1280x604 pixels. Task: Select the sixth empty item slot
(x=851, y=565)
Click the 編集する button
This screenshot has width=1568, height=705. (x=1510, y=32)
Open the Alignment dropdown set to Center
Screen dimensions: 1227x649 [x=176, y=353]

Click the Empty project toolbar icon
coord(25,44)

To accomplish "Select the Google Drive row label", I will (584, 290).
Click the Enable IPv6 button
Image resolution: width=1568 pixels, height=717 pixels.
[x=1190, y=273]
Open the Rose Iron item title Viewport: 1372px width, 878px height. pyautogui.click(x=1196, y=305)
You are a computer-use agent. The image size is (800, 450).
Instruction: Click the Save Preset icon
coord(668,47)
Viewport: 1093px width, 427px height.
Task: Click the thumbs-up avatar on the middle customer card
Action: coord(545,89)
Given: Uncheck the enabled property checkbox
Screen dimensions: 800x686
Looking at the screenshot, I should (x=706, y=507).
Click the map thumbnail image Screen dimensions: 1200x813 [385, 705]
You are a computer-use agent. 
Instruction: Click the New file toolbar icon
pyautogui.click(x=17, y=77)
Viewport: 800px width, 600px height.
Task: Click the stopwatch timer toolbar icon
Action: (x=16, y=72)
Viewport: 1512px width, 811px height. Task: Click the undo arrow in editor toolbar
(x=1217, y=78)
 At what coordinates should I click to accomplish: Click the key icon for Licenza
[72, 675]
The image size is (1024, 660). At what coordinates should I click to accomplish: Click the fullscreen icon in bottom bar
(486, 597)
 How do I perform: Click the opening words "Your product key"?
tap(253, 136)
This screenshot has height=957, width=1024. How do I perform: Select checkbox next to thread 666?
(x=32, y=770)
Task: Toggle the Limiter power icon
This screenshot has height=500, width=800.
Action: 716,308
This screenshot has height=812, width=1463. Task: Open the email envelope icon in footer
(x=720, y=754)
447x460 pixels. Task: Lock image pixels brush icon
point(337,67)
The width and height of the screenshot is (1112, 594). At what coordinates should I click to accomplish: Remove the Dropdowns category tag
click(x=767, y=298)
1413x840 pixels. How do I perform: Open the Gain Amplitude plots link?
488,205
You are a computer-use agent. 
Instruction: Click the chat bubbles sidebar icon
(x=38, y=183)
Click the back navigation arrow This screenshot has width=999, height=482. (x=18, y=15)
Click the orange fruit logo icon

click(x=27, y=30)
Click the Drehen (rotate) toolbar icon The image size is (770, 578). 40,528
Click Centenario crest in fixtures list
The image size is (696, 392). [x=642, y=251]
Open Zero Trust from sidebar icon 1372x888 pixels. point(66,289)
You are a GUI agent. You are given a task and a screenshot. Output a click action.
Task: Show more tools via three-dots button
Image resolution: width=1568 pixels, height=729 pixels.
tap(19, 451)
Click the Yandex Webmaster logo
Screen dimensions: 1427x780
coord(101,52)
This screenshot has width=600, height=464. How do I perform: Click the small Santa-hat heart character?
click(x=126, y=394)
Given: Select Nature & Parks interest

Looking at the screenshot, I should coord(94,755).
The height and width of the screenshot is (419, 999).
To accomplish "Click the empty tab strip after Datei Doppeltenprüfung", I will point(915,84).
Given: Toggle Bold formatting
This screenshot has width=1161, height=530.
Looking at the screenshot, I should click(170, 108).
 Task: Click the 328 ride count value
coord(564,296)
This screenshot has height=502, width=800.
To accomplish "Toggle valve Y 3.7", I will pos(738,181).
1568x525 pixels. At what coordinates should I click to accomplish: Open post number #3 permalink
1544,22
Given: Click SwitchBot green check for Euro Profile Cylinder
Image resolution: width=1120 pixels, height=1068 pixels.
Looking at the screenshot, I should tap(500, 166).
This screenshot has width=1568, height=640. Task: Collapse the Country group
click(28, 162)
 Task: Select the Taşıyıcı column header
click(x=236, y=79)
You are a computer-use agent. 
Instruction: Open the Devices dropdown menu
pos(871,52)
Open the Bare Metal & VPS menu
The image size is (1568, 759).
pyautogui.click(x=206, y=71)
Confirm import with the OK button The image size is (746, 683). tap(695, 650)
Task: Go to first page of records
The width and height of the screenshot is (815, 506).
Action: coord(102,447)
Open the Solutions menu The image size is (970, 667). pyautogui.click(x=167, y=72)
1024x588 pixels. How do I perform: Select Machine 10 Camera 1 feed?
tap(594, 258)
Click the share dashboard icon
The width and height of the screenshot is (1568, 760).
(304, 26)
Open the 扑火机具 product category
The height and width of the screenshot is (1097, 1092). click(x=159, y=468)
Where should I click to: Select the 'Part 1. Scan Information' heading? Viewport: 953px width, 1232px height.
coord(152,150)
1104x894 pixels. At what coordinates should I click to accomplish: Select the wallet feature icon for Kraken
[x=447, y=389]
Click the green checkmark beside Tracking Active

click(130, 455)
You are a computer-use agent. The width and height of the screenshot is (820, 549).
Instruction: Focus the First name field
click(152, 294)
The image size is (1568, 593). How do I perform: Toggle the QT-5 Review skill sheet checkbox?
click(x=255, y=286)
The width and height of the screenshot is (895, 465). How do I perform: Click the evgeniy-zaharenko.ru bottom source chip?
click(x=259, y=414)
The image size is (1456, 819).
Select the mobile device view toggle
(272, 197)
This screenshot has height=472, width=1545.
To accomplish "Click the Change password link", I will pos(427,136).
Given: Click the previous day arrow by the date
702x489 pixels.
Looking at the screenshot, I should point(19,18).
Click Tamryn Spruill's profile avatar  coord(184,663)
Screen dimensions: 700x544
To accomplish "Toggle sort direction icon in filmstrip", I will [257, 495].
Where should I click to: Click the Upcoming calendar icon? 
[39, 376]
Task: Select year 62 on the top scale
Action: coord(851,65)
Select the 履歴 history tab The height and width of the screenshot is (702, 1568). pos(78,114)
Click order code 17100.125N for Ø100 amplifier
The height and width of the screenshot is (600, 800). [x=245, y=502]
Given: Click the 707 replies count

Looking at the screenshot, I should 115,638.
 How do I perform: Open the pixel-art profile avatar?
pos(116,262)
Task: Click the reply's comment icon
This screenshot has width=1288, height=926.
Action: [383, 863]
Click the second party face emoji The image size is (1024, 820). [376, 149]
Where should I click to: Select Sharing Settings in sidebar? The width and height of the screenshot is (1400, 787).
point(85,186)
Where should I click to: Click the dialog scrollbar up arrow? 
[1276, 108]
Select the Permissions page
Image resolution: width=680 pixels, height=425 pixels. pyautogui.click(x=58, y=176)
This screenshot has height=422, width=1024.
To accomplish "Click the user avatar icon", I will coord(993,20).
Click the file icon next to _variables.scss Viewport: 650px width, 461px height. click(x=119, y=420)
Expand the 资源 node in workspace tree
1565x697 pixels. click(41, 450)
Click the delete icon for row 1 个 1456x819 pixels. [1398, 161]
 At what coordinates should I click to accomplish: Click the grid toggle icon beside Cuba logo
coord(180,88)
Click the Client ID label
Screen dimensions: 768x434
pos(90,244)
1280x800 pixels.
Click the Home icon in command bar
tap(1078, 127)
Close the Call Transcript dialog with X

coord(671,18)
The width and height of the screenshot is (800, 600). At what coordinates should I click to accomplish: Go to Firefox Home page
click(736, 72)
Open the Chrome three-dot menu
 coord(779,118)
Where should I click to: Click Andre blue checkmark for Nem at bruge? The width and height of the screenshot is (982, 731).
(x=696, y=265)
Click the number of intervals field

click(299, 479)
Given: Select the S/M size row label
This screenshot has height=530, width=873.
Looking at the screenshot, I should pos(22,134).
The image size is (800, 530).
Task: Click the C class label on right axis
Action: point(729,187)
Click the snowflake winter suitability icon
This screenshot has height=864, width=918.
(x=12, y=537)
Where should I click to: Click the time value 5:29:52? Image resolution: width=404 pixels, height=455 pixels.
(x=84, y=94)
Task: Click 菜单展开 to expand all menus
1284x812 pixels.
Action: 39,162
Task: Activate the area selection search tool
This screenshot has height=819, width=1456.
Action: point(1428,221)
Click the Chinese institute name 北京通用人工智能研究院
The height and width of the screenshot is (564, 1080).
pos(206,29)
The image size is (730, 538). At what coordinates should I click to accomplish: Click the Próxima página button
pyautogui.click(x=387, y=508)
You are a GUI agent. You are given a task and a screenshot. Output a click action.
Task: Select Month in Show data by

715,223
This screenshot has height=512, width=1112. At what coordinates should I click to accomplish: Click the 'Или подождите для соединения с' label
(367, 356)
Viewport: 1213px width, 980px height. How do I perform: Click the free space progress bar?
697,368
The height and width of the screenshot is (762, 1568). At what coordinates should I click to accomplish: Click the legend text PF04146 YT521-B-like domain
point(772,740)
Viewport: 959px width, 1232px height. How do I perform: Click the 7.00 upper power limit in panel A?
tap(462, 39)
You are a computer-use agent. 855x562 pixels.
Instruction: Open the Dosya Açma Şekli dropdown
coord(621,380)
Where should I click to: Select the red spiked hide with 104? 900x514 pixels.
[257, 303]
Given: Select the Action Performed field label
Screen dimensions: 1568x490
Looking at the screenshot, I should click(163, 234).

____

» TASK GOAL: Look above for the line containing "This screenshot has height=502, width=800." and the line containing "Open the Solutions". Transcribe both, with the lines between them, exactly.

» ANSWER BELOW:
This screenshot has height=502, width=800.
To accomplish "Toggle valve Y 3.7", I will pos(738,181).
1568x525 pixels. At what coordinates should I click to accomplish: Open post number #3 permalink
1544,22
Given: Click SwitchBot green check for Euro Profile Cylinder
Image resolution: width=1120 pixels, height=1068 pixels.
Looking at the screenshot, I should tap(500, 166).
This screenshot has width=1568, height=640. Task: Collapse the Country group
click(28, 162)
 Task: Select the Taşıyıcı column header
click(x=236, y=79)
You are a computer-use agent. 
Instruction: Open the Devices dropdown menu
pos(871,52)
Open the Bare Metal & VPS menu
The image size is (1568, 759).
pyautogui.click(x=206, y=71)
Confirm import with the OK button The image size is (746, 683). tap(695, 650)
Task: Go to first page of records
The width and height of the screenshot is (815, 506).
Action: coord(102,447)
Open the Solutions menu The image size is (970, 667). pyautogui.click(x=167, y=72)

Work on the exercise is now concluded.